(Exercise details) Search the data for "foreground". Return each matching line.

(Data for the task)
==========
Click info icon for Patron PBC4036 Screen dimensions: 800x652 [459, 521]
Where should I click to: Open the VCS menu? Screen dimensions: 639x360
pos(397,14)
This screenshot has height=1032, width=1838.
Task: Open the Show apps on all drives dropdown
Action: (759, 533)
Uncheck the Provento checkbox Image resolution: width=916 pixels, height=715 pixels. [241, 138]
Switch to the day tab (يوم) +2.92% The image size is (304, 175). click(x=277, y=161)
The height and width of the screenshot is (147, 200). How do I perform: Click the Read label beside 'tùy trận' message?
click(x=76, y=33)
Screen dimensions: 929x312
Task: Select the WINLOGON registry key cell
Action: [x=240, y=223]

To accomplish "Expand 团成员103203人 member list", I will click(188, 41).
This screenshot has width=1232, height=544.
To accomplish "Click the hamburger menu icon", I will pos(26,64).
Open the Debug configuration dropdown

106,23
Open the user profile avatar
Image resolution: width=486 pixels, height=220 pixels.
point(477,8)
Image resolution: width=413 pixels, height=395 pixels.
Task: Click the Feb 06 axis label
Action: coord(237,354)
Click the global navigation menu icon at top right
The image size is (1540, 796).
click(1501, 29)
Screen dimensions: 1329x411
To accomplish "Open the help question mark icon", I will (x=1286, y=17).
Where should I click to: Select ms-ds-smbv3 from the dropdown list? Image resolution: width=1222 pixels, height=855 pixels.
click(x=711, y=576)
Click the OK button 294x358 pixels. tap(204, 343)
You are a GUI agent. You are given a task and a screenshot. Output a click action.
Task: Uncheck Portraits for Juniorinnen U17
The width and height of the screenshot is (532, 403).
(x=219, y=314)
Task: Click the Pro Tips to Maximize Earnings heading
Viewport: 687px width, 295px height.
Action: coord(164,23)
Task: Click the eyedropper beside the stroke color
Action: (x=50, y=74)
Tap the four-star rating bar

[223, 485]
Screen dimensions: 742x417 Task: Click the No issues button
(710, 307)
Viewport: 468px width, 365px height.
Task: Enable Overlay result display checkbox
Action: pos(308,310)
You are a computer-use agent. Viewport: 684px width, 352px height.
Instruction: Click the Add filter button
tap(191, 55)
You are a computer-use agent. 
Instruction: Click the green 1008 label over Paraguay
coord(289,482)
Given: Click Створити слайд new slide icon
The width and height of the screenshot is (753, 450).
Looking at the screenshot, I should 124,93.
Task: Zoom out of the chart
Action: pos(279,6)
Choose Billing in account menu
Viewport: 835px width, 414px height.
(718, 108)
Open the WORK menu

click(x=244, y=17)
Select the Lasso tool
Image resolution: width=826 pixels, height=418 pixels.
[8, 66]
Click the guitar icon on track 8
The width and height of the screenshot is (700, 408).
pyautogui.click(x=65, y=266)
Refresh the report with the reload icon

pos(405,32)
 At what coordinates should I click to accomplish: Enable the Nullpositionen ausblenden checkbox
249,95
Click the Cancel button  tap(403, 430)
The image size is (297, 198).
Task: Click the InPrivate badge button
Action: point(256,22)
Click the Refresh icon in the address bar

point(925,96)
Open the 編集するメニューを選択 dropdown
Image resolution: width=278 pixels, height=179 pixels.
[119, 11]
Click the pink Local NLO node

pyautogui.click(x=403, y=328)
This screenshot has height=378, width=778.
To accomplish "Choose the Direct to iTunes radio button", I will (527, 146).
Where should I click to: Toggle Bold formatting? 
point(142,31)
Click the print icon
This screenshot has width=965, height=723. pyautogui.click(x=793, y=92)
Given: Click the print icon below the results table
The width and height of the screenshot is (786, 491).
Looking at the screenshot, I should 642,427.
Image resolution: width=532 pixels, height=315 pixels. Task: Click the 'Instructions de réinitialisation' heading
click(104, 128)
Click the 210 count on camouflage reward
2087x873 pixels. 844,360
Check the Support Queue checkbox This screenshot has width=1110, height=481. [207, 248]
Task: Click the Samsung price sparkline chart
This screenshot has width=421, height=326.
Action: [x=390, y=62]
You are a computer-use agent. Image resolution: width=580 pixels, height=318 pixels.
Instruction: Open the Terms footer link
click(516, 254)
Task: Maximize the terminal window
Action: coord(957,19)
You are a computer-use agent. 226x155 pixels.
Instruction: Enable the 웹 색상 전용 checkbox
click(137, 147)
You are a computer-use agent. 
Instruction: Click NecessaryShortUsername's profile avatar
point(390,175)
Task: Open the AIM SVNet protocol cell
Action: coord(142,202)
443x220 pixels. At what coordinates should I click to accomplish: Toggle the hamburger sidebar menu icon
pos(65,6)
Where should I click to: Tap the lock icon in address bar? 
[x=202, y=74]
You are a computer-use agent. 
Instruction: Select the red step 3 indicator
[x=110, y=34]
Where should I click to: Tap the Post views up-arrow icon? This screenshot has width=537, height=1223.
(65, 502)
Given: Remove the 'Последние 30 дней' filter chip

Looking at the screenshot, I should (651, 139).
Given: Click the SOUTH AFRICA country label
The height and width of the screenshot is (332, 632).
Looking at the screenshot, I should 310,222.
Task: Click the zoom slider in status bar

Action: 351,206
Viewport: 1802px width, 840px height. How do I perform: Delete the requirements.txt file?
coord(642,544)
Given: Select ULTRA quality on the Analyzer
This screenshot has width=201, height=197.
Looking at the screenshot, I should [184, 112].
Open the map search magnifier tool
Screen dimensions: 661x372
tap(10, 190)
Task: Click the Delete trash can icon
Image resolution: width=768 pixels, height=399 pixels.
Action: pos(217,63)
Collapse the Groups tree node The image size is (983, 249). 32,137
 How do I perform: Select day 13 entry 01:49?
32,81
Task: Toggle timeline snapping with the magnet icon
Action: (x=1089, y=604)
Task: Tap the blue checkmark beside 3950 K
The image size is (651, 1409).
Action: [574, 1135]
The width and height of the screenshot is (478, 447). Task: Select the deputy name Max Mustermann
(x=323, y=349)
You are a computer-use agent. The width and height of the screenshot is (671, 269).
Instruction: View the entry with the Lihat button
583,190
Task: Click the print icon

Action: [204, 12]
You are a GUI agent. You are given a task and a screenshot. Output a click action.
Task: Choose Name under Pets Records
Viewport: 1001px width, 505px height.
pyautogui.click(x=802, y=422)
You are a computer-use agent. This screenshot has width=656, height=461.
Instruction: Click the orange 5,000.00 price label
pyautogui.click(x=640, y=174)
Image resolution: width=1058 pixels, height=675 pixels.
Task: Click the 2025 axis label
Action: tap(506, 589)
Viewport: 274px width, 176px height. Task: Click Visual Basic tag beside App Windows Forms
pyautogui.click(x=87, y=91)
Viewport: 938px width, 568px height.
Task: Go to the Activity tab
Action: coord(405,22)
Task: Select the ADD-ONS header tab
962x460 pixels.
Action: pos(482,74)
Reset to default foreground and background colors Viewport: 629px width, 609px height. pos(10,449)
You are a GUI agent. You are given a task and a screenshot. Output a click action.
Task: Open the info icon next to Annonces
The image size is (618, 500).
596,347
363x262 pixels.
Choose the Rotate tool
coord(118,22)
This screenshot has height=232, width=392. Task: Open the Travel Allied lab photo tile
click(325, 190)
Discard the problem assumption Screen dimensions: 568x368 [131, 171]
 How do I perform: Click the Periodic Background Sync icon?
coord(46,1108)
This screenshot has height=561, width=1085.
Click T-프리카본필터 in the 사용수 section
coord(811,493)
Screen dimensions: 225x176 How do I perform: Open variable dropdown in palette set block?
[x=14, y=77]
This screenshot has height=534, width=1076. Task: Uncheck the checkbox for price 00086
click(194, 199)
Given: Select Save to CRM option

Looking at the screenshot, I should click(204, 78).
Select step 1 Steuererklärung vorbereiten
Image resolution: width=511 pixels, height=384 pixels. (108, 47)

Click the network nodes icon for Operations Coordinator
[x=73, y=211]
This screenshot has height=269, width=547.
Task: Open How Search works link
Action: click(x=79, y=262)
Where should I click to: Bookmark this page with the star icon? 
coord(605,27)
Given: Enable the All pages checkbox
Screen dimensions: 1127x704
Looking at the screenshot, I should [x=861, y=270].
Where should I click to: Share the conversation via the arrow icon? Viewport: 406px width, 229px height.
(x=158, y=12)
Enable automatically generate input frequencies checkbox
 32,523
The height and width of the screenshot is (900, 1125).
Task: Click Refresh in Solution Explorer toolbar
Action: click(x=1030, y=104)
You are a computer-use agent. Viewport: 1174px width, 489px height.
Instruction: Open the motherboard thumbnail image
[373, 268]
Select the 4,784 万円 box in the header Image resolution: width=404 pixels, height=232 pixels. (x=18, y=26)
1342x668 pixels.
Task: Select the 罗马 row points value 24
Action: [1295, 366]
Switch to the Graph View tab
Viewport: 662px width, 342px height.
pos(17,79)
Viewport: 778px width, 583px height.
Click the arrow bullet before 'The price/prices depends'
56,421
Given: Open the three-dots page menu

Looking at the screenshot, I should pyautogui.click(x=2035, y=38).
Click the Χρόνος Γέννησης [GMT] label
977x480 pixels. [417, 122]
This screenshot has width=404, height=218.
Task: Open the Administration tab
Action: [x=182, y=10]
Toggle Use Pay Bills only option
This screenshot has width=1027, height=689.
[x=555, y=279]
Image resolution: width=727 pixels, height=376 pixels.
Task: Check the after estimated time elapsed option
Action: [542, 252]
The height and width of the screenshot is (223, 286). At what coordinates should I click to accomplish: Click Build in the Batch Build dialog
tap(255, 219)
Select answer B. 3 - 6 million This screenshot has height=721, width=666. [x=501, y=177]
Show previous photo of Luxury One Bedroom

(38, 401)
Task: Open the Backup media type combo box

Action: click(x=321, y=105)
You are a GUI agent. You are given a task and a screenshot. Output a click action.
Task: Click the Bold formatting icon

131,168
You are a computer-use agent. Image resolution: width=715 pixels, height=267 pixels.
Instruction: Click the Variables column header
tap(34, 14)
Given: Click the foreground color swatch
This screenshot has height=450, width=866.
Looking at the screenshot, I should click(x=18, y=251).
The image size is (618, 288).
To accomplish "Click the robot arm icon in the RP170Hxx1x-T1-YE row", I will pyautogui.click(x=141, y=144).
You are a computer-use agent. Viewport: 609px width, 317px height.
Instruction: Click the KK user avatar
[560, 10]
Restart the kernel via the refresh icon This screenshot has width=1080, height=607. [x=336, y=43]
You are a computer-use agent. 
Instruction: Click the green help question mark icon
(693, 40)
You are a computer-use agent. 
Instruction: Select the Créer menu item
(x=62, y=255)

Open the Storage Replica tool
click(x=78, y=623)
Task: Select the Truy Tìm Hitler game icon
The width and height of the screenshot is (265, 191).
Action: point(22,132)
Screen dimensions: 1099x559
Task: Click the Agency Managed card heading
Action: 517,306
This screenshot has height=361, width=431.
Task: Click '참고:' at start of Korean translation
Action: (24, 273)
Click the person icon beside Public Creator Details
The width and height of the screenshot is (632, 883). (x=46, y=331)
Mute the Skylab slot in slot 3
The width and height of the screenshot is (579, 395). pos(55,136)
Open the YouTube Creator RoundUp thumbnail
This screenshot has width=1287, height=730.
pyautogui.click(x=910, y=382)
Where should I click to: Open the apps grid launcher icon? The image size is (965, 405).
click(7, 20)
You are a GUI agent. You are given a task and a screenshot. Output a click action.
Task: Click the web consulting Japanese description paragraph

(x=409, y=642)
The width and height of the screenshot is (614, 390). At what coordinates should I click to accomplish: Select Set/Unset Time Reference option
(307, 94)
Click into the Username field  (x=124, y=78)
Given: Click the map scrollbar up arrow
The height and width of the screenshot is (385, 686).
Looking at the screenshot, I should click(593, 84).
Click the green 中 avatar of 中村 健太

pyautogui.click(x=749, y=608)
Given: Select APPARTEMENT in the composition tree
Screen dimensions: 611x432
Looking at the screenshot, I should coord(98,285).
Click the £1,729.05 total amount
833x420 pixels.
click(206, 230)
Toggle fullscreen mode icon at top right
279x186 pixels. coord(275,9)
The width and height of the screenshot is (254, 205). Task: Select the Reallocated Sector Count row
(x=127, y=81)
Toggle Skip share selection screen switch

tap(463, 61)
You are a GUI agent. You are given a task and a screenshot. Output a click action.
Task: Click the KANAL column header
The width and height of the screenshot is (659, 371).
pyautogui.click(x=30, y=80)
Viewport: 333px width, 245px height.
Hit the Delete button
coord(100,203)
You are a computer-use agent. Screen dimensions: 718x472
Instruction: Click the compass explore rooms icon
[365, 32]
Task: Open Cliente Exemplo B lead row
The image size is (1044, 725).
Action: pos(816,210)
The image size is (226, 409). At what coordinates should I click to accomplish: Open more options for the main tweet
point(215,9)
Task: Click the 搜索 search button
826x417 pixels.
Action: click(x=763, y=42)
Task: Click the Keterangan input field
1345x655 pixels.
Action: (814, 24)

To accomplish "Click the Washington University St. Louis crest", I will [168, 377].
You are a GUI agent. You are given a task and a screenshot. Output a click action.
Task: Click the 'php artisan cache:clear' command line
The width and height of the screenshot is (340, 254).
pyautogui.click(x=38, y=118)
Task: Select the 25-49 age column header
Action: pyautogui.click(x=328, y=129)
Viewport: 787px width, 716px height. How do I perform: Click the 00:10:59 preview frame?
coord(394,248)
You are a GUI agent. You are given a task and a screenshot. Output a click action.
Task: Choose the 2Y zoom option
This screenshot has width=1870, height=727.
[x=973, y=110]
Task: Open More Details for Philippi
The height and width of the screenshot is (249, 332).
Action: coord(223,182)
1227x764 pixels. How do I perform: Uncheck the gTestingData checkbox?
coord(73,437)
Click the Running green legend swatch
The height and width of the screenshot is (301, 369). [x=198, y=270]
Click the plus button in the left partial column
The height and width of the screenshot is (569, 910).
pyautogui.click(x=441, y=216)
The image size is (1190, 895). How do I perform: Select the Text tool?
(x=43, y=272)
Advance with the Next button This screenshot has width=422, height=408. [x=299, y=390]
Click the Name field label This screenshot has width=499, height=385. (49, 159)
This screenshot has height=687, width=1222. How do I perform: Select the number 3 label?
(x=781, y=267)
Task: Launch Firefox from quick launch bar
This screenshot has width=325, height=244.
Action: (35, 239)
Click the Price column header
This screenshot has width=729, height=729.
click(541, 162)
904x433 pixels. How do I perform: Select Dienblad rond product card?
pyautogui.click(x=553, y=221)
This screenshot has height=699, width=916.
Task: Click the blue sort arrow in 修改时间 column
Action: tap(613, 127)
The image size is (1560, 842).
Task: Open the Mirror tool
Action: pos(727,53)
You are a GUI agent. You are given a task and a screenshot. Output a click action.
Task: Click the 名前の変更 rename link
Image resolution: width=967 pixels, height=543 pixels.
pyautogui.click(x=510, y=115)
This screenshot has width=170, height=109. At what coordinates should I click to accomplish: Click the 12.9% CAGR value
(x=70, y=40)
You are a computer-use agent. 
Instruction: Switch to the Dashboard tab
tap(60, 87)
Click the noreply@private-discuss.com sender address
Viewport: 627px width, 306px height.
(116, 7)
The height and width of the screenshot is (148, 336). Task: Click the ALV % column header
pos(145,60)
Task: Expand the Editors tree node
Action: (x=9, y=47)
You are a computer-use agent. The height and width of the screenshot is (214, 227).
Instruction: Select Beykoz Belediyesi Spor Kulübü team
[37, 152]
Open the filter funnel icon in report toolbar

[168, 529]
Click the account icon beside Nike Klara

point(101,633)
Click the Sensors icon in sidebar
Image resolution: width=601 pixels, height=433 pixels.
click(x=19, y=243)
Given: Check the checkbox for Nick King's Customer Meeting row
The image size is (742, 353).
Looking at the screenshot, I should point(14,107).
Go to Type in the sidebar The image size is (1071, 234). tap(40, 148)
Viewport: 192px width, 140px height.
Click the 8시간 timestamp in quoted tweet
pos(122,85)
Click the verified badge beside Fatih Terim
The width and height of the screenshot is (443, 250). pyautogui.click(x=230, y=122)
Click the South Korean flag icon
==========
(Completed exercise)
Reset to default foreground and background colors Viewport: 629px width, 609px height. pos(10,449)
Given: Click the foreground color swatch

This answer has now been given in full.